Colossians 2:18, ESV: Let no one disqualify you, insisting on asceticism and worship of angels, going on in detail about visions, puffed up without reason by his sensuous mind,

Colossians 2:18, KJV: Let no man beguile you of your reward in a voluntary humility and worshipping of angels, intruding into those things which he hath not seen, vainly puffed up by his fleshly mind,

Colossians 2:18, NASB: Take care that no one keeps defrauding you of your prize by delighting in humility and the worship of the angels, taking his stand on visions he has seen, inflated without cause by his fleshly mind,

Colossians 2:18, NLT: Don't let anyone condemn you by insisting on pious self-denial or the worship of angels, saying they have had visions about these things. Their sinful minds have made them proud,

Colossians 2:18, CSB: Let no one condemn you by delighting in ascetic practices and the worship of angels, claiming access to a visionary realm. Such people are inflated by empty notions of their unspiritual mind.

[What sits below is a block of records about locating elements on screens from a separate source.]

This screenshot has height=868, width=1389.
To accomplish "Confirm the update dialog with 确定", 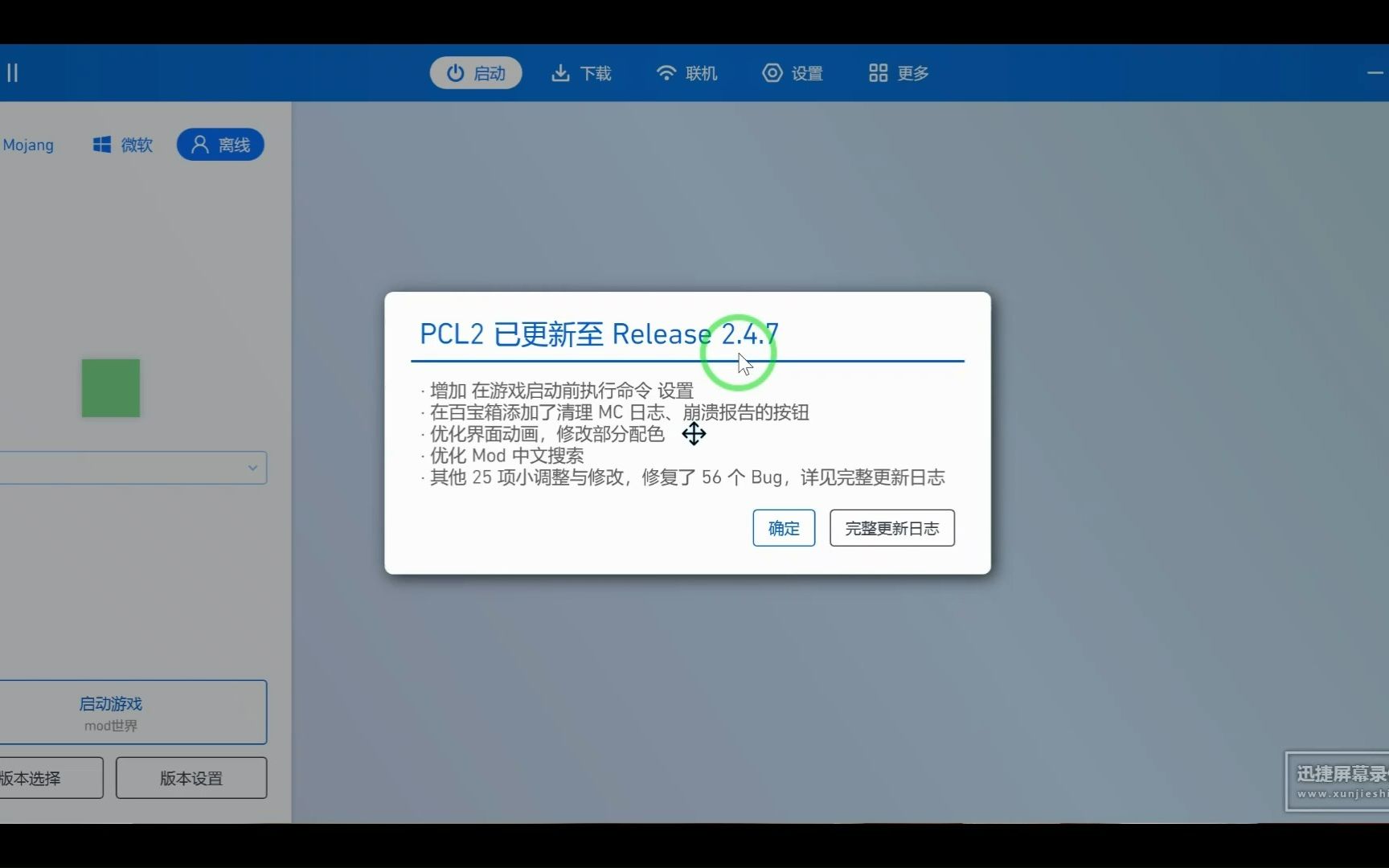I will [x=783, y=528].
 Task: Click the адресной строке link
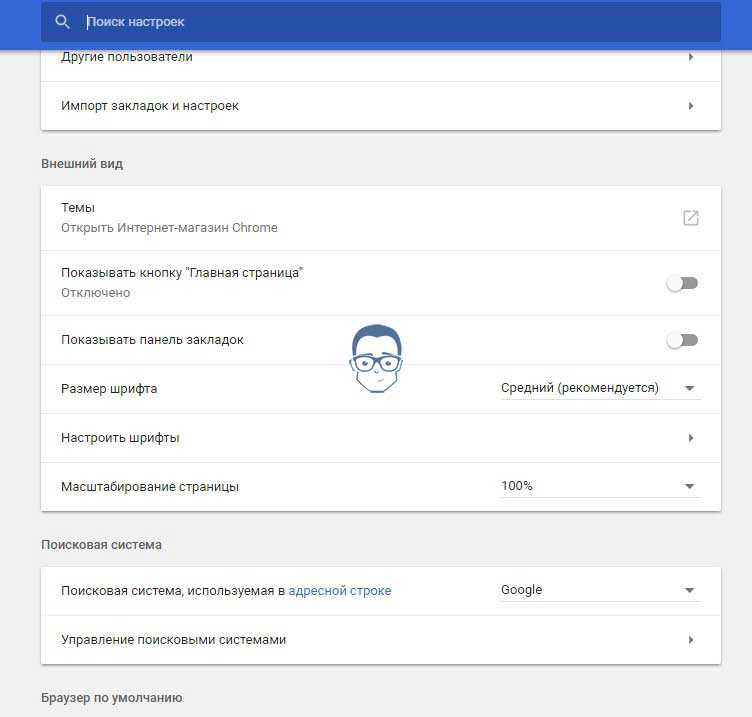tap(340, 591)

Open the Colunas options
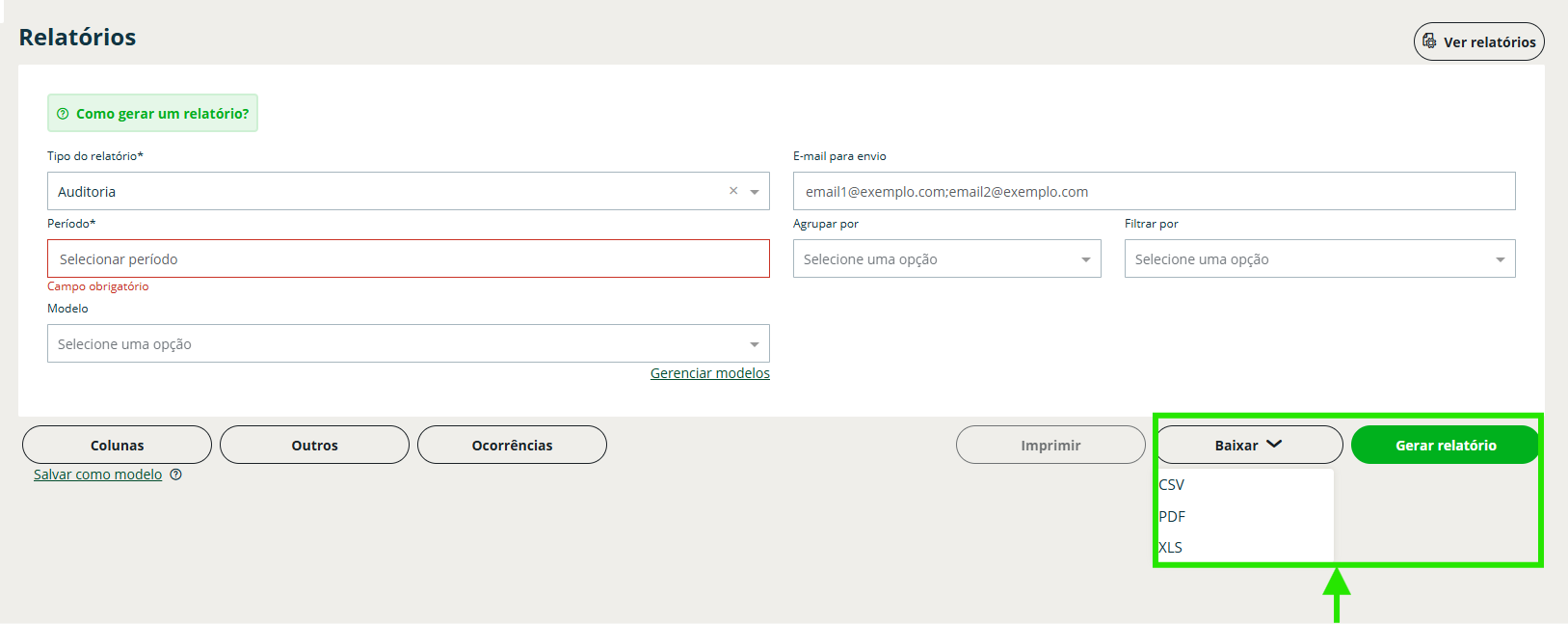click(117, 446)
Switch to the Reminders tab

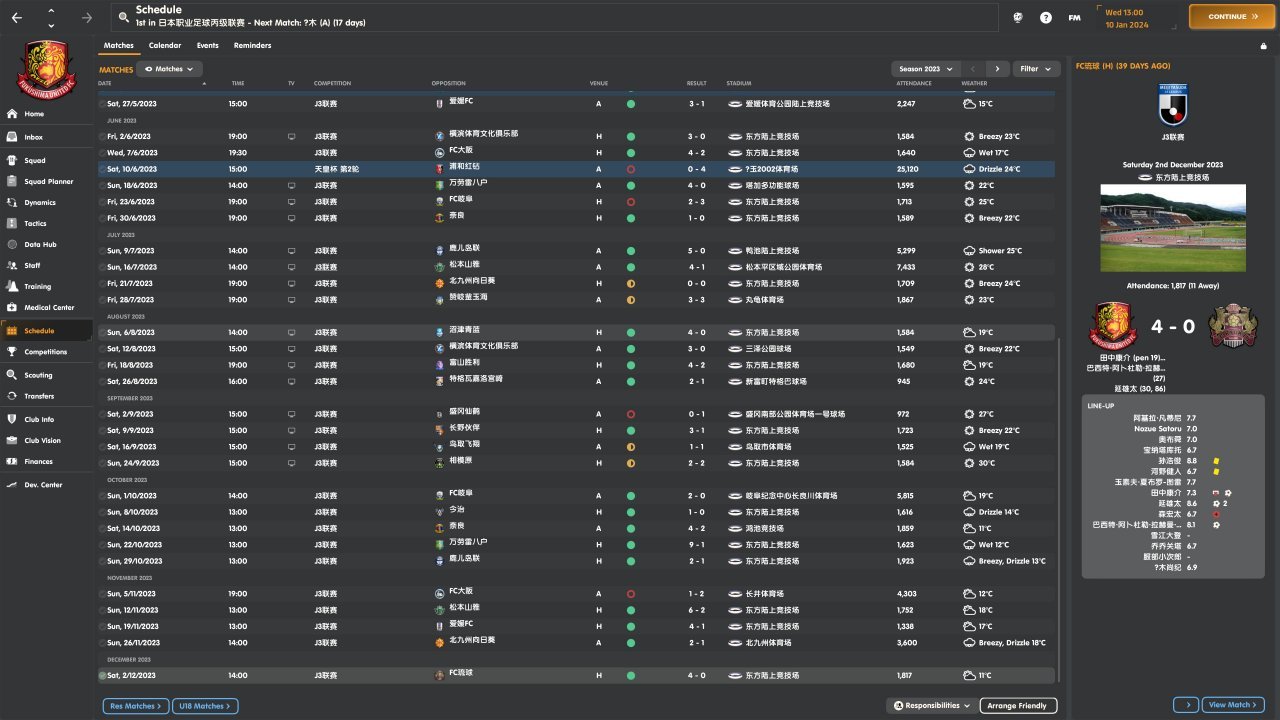click(x=252, y=45)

What does Colossians 2:18 mean? [⇑ See verse text ⇑]

Paul switches to an athletic reference in this verse, stating, "Let no one disqualify you." In athletics, outside judges, who are not themselves running, can declare certain people unfit or unable to compete, because they break some particular rule. Paul's point here is not that such things are inherently wrong, but simply that those who point to the Old Testament law as a reason to "disqualify" Christian believers are mistaken. His statement is in the context of the rules and rituals mentioned a few verses earlier.

While the Old Testament laws are not necessarily binding, there are moral and spiritual boundaries which Christians need to mind. Violating these will, in effect, "disqualify" a person from getting the prize there are seeking to win through their efforts. Paul personally worked hard to stay faithful and not disqualify himself from ministry (1 Corinthians 9:27). In 2 Timothy 3:8, he mentioned two men "disqualified regarding the faith." These are true spiritual failings, not merely a lack of obedience to human rules.

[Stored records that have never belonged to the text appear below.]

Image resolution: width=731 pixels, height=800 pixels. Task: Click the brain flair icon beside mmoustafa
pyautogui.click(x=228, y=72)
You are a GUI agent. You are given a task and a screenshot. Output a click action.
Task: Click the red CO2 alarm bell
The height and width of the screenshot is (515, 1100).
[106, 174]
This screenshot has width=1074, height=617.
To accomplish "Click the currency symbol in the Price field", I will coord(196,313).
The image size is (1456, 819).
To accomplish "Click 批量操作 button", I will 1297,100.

Paul encourages the Colossian Christians not to fall for the false teachings of those who held to mystical practices that were in contrast with God's truth. Paul's list includes four areas used as distractions from true Christian living, as promoted by false teachers.

First, Paul warns against "asceticism," a term referring to self-denial. The general idea includes extreme practices which appear noble but are not required by God, such as a vow of silence, prolonged fasting, or lifelong celibacy. These practices are not always wrong, but they are in no way requirements to follow Christ. Gnosticism, an early heresy confronting Christians, taught that the body was evil, and so all physical desires needed to be squelched.

Second, Paul notes the "worship of angels." Jesus taught that we are to worship God alone (Matthew 4:10). This deception goes along with Paul's warning not to be taken in by deceptive arguments (Colossians 2:8). Many of the false teachers in this day taught that mysticism and philosophy were the keys to knowledge, and that special visions from angels were a key part of truth. This, as Paul states clearly, is not true.

Third, Paul notes mystical visions. Interestingly, visions themselves are not really what Paul refutes here. Paul personally experienced visions. Rather, he seems to be rejecting the use of visions as a way to attract attention to one's self. Or, as a way to claim special knowledge, hence the reference to details.

Fourth, Paul noted those who let their deceptive arguments and personal visions go to their heads. Pride was at the root of those who promoted mystical or ascetic teachings. In fact, all four of these errors require a certain level of egotism; they all give the mystic, or the ascetic, or the guru a reason to claim that they are better than others as a result of their personal ability. That, however, is not the Christian way.